• STUDY MATERIAL:
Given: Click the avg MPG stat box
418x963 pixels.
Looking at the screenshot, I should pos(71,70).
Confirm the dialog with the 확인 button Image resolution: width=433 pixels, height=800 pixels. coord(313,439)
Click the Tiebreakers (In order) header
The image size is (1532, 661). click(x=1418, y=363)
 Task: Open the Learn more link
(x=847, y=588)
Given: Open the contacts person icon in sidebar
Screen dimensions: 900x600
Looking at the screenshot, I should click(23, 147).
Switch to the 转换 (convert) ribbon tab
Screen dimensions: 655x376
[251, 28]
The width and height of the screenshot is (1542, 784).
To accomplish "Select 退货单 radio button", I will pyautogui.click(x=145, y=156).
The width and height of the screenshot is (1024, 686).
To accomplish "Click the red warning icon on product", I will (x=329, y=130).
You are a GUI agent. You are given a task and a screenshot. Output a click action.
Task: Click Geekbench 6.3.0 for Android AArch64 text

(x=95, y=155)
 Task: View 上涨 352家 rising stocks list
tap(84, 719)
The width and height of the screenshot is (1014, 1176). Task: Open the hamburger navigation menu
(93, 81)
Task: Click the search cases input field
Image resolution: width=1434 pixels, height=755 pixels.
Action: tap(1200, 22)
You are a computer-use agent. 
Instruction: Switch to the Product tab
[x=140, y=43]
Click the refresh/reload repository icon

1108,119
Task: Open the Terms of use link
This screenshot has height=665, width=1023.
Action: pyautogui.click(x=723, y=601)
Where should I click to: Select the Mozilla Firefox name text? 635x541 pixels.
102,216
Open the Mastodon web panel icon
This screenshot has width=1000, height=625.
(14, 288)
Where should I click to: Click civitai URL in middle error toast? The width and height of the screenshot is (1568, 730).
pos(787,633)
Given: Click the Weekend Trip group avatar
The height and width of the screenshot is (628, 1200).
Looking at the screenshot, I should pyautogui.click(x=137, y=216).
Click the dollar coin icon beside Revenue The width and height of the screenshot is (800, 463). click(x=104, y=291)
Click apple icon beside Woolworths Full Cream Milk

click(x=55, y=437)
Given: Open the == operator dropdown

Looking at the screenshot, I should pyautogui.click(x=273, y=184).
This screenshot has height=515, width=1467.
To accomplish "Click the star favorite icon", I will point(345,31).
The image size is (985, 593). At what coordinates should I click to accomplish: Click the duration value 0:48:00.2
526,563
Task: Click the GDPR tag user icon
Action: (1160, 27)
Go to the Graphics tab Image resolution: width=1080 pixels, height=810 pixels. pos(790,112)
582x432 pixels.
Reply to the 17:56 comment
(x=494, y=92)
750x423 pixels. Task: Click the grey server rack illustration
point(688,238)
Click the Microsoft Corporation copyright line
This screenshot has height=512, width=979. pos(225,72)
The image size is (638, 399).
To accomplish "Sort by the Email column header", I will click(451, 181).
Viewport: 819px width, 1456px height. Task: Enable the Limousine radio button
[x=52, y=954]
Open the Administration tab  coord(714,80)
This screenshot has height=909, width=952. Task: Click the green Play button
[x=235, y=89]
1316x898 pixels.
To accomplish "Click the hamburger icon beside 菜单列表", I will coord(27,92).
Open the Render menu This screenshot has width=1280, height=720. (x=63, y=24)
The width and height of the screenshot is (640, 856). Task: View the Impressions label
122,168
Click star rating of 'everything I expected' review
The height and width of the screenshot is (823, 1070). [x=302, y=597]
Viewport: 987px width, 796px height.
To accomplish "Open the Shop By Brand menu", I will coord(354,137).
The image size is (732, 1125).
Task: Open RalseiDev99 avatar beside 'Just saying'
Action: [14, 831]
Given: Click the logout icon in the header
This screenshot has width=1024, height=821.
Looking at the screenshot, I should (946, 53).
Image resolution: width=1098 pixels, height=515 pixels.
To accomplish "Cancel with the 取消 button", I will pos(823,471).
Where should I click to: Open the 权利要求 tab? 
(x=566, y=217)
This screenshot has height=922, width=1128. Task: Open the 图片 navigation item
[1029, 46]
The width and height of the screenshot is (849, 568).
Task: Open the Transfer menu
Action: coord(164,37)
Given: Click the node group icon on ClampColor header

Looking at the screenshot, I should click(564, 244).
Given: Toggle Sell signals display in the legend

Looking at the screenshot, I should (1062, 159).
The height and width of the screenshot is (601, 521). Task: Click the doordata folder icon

• PROBLEM:
Tally the lines in the entries above that hold the string "with" and state the tally alone.

• RESPONSE:
2